Гостиная а доме ротмистра. РОТМИСТР и БАРЫНЯ пьют чай. В это время ЛУКАШКА целуется с соседской кухаркой ДАРЬЕЙ.
БАРЫНЯ. Никак в толк не возьму, отчего попадья перестала в баню ходить... Вы не слыхали, Александр Петрович?
РОТМИСТР. Никак нет-с. Не слыхал.
БАРЫНЯ. А я вот слыхала, что ваш ветеринар семь литров лошадиного спирта незаконно вылакал. Как вы думаете, нет ли тут преуменьшения?
РОТМИСТР. Не знаю.
БАРЫНЯ. Странный у вас город, порядку здесь мало. Карнет Пафнутьев к третьей горничной подряд в окно лезет и никто его не остановит. Пристыдил бы ты его, Александр Петрович, твоего полка человек.

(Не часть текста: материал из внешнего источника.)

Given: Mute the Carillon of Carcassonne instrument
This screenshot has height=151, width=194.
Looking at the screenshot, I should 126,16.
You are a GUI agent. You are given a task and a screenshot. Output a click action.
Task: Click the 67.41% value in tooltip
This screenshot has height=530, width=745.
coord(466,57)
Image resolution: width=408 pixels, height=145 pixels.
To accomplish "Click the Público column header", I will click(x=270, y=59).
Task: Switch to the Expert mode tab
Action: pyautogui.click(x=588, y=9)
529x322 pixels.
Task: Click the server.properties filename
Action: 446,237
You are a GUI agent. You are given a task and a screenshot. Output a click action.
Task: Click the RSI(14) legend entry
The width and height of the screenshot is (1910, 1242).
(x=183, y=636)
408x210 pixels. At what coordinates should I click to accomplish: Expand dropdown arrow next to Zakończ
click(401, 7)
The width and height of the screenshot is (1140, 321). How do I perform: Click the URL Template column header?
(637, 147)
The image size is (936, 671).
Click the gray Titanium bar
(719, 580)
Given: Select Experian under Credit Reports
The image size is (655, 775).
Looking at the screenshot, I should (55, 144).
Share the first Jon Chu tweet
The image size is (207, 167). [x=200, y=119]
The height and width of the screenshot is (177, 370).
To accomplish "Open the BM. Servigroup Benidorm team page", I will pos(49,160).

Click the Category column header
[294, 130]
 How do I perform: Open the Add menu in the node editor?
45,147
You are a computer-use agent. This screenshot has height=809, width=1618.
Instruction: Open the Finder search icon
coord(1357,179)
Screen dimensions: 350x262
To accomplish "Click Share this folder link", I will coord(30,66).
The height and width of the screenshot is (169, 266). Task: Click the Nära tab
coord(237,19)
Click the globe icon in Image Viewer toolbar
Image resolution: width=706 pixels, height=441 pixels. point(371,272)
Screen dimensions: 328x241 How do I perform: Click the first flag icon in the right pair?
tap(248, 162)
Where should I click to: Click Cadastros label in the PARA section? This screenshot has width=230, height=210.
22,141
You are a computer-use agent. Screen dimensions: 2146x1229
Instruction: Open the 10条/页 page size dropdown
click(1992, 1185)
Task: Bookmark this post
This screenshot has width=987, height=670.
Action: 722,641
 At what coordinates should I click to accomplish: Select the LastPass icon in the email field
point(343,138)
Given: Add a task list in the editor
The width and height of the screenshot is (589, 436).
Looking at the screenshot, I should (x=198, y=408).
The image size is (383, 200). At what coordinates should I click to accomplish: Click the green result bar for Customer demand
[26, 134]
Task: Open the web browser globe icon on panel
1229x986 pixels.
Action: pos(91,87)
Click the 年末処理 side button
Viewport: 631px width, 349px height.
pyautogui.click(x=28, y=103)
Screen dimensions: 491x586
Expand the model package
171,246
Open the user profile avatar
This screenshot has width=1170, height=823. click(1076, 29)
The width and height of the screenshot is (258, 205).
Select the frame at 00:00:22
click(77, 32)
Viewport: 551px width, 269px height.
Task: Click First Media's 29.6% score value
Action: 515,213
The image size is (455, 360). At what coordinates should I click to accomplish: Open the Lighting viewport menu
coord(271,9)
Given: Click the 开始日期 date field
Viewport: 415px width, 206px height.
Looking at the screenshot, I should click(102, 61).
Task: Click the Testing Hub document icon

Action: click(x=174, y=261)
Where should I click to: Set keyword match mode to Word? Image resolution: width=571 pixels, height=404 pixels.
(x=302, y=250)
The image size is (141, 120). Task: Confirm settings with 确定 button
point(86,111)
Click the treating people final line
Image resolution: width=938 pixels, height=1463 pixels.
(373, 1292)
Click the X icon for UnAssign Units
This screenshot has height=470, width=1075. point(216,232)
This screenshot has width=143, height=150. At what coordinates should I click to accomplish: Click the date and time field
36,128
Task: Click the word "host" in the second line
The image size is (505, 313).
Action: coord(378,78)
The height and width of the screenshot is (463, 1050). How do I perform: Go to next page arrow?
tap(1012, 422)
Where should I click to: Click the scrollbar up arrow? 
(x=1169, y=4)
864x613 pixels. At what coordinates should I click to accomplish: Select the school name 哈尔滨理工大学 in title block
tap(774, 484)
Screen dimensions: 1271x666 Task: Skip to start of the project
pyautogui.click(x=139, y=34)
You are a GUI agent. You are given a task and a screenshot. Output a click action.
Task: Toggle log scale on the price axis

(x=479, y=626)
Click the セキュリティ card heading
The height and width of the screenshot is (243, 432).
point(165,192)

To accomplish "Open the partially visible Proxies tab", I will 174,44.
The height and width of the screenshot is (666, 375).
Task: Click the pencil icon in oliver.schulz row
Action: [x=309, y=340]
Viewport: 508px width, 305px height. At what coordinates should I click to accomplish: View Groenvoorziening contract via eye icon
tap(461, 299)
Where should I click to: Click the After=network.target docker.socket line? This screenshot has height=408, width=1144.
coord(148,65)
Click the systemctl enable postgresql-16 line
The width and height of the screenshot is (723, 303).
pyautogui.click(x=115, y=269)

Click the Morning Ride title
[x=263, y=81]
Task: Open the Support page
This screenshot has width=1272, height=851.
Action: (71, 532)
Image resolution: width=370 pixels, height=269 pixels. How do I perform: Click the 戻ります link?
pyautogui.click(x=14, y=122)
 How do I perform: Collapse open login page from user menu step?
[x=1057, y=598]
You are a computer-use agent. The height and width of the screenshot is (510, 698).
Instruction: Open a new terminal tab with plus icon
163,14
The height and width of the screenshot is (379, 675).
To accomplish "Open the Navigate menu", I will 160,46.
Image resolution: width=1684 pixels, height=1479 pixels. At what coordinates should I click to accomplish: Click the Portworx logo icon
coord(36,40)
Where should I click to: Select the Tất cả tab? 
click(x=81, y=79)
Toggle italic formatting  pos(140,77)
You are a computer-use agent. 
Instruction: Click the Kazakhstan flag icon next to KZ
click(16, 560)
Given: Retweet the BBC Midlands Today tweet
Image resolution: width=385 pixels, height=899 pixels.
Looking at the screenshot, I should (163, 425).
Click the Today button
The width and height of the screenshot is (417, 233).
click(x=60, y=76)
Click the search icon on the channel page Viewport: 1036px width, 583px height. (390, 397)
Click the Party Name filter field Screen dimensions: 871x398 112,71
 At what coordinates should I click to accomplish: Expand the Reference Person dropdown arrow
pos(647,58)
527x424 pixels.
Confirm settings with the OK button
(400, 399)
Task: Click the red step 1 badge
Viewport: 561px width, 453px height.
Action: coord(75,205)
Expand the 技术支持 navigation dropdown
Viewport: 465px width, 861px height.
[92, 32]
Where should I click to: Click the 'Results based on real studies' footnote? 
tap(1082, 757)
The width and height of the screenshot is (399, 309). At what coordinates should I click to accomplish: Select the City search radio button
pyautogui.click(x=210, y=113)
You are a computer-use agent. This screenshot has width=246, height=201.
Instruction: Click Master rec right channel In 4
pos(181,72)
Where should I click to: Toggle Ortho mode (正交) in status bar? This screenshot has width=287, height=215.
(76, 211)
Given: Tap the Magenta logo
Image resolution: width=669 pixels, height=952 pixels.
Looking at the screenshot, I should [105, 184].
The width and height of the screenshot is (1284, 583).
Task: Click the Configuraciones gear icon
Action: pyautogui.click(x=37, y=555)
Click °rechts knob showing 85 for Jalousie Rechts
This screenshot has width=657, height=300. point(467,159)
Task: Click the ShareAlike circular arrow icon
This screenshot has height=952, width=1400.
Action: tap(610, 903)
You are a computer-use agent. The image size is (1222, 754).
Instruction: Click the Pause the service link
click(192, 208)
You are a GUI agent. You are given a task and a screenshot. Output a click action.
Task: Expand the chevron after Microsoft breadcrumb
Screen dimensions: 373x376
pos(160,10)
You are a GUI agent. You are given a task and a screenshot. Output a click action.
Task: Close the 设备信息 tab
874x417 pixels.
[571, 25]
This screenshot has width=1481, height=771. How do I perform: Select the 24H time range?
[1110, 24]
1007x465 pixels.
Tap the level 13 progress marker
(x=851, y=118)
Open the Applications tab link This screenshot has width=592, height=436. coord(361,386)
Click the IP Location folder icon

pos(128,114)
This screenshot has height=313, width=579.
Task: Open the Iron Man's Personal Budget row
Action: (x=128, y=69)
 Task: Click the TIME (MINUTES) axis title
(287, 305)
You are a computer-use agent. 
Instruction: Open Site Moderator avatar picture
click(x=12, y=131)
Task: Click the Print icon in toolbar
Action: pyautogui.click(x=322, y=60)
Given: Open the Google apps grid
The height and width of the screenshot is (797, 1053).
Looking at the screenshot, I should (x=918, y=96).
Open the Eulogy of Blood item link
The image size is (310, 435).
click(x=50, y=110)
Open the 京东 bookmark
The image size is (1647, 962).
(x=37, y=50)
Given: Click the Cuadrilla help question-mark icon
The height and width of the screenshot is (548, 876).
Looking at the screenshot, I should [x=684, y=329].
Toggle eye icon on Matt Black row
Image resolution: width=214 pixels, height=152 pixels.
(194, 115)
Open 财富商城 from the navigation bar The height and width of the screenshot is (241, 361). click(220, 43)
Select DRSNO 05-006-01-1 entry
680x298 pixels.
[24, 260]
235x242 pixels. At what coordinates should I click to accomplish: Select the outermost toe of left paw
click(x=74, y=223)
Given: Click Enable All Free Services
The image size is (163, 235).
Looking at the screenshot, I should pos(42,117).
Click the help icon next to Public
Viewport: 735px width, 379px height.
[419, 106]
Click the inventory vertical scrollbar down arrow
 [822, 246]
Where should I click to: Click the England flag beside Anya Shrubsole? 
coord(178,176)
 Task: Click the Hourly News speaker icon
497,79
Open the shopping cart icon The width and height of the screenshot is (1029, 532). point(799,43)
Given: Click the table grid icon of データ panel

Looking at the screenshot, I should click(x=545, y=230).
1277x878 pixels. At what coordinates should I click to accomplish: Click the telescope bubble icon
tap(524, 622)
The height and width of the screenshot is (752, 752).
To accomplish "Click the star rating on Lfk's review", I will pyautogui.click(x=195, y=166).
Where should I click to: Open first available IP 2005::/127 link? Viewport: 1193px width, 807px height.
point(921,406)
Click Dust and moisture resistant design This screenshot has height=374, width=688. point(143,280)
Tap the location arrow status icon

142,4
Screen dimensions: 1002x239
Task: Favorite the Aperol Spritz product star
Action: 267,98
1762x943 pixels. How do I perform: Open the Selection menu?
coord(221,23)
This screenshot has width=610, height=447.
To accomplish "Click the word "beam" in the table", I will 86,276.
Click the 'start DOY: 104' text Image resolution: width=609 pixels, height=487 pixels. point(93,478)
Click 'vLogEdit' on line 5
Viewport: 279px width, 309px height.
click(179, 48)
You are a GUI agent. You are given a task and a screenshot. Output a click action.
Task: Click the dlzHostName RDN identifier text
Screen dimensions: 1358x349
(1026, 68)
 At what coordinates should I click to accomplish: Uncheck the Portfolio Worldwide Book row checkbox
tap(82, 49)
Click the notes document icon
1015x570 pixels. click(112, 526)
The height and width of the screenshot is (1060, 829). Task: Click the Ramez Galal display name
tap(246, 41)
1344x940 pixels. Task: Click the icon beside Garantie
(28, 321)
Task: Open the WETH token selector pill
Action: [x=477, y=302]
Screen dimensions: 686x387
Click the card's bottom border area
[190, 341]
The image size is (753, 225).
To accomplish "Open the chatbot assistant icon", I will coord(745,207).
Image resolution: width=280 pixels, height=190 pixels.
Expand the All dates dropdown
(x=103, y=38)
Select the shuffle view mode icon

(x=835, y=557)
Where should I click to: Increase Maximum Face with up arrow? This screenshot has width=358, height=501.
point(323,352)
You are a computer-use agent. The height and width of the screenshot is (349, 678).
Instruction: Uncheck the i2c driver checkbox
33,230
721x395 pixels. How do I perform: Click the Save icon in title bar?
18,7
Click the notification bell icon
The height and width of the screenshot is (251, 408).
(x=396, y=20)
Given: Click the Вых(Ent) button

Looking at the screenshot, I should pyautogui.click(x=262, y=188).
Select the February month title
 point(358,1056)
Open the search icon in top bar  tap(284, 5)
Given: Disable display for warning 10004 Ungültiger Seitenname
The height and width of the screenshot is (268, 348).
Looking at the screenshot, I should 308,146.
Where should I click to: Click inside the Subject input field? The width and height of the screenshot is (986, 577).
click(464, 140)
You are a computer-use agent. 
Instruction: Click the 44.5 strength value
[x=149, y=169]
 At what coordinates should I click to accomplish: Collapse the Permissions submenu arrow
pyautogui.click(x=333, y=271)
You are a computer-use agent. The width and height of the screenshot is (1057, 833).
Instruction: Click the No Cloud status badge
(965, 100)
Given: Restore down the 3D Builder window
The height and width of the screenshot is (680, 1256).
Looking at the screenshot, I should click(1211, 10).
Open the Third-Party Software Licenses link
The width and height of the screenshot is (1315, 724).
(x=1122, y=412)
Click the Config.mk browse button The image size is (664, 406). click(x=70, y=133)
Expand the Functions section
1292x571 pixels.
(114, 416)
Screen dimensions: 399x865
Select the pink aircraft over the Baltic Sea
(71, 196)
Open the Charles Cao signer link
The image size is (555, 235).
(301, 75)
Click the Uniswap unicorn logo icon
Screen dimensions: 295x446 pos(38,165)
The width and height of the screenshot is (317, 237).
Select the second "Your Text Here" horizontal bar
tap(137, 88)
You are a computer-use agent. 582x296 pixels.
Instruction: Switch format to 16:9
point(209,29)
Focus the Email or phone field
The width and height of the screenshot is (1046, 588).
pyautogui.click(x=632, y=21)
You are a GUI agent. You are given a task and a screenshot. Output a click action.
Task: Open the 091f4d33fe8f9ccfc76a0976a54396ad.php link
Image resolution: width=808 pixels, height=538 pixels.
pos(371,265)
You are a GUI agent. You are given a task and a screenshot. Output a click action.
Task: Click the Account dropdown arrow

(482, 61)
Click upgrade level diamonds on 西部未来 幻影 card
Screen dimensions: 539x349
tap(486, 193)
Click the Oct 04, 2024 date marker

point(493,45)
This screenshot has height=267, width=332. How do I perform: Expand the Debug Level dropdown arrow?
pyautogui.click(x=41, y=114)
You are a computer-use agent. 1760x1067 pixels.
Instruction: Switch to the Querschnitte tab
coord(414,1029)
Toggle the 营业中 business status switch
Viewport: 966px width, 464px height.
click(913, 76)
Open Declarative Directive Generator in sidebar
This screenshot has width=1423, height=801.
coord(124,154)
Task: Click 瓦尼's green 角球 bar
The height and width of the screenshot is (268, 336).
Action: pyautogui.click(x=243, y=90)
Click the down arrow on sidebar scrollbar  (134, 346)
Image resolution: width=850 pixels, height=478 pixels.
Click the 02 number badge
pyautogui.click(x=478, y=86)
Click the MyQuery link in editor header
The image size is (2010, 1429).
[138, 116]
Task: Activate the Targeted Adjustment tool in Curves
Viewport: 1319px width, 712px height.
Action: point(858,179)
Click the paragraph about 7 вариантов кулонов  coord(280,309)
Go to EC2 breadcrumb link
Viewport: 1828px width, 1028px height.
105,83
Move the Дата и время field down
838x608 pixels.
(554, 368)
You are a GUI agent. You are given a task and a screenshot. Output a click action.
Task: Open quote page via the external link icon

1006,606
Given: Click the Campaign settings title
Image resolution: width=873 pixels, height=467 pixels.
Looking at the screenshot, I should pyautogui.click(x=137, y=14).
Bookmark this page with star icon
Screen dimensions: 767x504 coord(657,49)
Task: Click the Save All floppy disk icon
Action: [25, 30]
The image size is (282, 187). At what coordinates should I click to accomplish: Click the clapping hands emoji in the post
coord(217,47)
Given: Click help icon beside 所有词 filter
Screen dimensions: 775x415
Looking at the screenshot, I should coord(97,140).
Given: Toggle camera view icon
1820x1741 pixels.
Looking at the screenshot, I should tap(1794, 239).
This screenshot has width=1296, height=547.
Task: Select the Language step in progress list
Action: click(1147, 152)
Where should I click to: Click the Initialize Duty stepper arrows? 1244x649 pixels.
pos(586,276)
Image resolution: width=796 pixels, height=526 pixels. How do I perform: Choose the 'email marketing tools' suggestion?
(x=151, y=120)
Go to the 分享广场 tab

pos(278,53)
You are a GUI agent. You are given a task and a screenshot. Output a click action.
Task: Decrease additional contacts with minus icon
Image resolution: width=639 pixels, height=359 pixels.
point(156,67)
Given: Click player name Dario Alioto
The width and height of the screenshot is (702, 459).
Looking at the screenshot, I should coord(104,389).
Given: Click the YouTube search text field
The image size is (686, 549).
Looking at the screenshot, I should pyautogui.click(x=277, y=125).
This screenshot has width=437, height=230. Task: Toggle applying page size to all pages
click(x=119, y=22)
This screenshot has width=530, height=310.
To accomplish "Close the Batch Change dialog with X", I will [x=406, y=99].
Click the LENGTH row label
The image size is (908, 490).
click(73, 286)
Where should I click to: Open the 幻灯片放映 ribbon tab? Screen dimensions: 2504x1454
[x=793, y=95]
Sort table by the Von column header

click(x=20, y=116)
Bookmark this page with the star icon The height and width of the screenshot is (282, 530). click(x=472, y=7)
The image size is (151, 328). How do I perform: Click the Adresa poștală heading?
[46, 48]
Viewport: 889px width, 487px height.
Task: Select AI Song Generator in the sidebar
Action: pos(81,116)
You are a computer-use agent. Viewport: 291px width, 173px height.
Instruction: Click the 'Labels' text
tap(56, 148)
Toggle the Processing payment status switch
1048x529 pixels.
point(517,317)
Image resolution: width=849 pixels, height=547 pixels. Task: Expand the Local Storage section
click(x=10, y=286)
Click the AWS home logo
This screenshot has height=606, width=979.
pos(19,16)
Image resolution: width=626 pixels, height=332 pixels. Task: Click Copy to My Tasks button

РОТМИСТР. Непременно. Как увижу, что в окно полез, тут же и пристыжу.
БАРЫНЯ. Тяжелый ты человек, Александр Петрович...
С кухни доносится хихиканье.
(Встрепенулась вся). Это что такое? Никак соседская кухарка опять к нам повадилась? (Входит на кухню. Кричит). Дарья, ступай домой! Ишь, шлендра! Подол в зубки, кругом марш! Нечего чужие кухни боками засаливать!
ДАРЬЯ убегает.
А ты, Лукашка, иди Кушку моего по улицам поводи. Что ж ты его все по двору таскаешь. Эдак ты его до водяного ожирения доведешь.
ЛУКАШКА (зло). Как угодно-с... (Уходит).
БАРЫНЯ (возвращается за стол. Потрясает кулаком). Вот так их всех держать надо! Погощу тут подольше — всех на свое место поставлю!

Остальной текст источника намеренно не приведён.